“I wonder what Robbie Anderson wanted with him? He was here twice, you know, in the morning. And the schoolmaster—what could little Monsey have to say that he looked so eager? It is not his way.”
“Be sure it was nothing out of the common,” said Rotha. “What happened last night makes us all so nervous.”
“True; but there was a strange look about both of them—at least I thought so, though I didn’t heed it then. They say misfortunes never come singly. I wish Ralph were home.”
Mrs. Ray had risen from her seat at the fire, and was placing one of the candles upon a small table that stood before the neuk window.
With her back to the old dame, Rotha put her finger on her lip as a motion to Willy to say no more.
CHAPTER VII.
SIM’S CAVE.
When Ralph retired to his own room on the night of his father’s death there lay a heavier burden at his heart than even that dread occurrence could lodge there. To such a man as he was, death itself was not so terrible but that many passions could conquer the fear of it. As for his father, he had not tasted death; he had not seen it; his death was but a word; and the grave was not deep. No, the grave was not deep. Ah, what sting lay in that thought!—what fresh sting lay there!
Ralph called up again the expression on the face of Simeon Stagg as he asked him in the inn that night (how long ago it seemed!) to give the name of the man who had murdered Wilson. “It’s your duty in the sight of Heaven,” he had said; “would you tarnish the child’s name with the guilt laid on the father’s?” Then there had come into Sim’s eyes something that gave a meaning to his earlier words, “Ralph, you don’t know what you ask.” Ah, did he not know now but too well? Ralph walked across the room with a sense as of a great burden of guilt weighing him down. The grave was not deep—oh, would it were, would it were! Would that the grave were the end of all! But no, it was as the old book said: when one dies, those who survive ask what he has left behind; the angel who bends above him asks what he has sent before. And the father who had borne him in his arms—whom he had borne—what had he sent before?
Ralph tramped heavily to and fro. His dog slept on the mat outside his door, and, unused to such continued sounds within, began to scrape and growl.

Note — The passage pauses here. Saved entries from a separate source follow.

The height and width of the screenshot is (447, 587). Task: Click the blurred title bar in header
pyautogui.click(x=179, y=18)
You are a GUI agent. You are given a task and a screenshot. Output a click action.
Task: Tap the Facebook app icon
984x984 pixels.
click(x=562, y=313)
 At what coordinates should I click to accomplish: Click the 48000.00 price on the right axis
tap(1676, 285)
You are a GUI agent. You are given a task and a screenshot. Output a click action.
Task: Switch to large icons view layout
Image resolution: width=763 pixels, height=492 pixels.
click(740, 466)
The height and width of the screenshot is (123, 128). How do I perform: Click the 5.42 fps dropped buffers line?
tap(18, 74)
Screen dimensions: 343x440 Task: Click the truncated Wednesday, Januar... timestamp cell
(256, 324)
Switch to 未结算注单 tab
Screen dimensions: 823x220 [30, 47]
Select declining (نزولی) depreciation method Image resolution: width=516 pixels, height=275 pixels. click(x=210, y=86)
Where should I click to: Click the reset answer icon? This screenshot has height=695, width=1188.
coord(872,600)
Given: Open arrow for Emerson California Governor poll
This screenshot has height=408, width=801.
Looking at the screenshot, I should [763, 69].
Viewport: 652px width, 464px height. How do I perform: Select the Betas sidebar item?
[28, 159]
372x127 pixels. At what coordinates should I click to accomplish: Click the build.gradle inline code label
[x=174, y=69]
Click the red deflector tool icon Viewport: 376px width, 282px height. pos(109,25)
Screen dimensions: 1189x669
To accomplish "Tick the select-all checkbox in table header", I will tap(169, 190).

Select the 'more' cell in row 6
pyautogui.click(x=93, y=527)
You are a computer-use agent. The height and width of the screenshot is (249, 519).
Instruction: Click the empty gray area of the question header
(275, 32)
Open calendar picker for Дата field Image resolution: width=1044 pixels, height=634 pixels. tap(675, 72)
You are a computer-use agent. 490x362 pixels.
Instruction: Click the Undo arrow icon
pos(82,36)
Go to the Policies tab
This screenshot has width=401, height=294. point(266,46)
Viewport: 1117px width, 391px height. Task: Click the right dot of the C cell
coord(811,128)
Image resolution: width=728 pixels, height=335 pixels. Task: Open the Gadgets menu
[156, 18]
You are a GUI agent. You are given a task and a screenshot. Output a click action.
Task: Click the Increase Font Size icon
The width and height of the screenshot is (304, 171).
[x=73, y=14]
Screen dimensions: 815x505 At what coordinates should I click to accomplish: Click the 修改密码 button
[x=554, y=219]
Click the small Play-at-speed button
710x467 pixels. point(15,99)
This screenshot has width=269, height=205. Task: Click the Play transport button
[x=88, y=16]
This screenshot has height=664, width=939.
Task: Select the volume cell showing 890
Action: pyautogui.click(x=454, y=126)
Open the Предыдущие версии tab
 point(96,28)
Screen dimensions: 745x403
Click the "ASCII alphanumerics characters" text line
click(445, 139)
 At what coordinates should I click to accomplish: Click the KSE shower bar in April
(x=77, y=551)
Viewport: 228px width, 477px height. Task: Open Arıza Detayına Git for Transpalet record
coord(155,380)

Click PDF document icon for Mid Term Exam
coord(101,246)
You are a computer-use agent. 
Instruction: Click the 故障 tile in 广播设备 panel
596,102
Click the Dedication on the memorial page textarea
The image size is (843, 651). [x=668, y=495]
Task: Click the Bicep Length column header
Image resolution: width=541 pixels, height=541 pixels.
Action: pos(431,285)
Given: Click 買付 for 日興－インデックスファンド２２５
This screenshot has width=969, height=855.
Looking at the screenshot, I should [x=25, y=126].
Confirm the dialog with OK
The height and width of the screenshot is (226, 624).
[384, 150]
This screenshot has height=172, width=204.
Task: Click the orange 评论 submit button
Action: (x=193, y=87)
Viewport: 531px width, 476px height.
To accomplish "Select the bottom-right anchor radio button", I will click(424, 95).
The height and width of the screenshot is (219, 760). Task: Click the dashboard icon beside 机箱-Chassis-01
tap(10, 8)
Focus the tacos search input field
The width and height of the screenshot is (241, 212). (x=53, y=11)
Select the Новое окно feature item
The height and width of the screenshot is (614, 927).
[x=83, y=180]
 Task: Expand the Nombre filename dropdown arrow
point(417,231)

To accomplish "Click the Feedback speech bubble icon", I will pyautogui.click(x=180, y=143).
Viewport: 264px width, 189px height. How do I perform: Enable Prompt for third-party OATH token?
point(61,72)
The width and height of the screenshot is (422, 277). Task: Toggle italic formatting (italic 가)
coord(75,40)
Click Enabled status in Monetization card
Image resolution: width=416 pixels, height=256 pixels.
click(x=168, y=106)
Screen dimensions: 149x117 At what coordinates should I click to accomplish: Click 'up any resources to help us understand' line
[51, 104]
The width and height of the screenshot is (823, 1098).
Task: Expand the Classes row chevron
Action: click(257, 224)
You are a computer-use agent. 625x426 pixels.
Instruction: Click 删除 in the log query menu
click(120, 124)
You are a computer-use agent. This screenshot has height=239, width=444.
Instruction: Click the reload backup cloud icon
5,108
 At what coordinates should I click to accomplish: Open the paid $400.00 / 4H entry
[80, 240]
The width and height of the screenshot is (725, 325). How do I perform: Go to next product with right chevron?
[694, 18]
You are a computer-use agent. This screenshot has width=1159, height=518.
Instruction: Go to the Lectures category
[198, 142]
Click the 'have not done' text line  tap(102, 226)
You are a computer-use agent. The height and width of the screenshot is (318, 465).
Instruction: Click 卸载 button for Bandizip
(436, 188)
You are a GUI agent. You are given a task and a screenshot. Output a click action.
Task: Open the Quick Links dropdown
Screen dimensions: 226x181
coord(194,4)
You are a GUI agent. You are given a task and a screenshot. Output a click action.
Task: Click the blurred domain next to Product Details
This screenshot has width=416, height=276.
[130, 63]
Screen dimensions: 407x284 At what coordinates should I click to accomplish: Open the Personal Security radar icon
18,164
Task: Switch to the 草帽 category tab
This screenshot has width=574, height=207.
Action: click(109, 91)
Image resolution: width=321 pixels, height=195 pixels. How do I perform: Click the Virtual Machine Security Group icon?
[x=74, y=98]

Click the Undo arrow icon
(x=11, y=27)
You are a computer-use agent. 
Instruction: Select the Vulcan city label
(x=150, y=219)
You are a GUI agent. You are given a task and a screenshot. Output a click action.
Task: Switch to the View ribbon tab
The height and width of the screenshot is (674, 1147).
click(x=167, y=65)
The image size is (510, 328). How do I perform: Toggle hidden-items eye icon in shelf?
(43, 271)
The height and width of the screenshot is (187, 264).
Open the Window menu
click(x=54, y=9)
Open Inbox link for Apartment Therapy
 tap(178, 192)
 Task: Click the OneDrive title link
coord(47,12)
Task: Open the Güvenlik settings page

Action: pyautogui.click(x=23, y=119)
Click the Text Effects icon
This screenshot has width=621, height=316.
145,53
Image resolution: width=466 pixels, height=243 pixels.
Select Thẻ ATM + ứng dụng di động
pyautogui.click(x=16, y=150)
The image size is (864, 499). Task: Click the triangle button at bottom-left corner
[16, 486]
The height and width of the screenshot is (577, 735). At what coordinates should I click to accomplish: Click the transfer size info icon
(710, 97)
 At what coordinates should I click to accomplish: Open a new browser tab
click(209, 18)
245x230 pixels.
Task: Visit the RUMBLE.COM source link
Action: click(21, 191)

After all, there was no certain evidence yet. To-morrow morning he would go up the fell and see Sim alone. He must know the truth. If it concerned him as closely as he divined, the occasion to conceal it was surely gone by with this night’s event. Then Robbie Anderson,—what did he mean? Ralph recalled some dim memory of the young dalesman asking about his father. Robbie was kind to Sim, too, when the others shunned him. What did it all mean?
With a heavy heart Ralph began to undress. He had unbelted himself and thrown off his jerkin, when he thought of the paper that had fallen from his father’s open breast as he lifted him on to the mare. What was it? Yes, there it was in his pocket, and with a feverish anxiety Ralph opened it.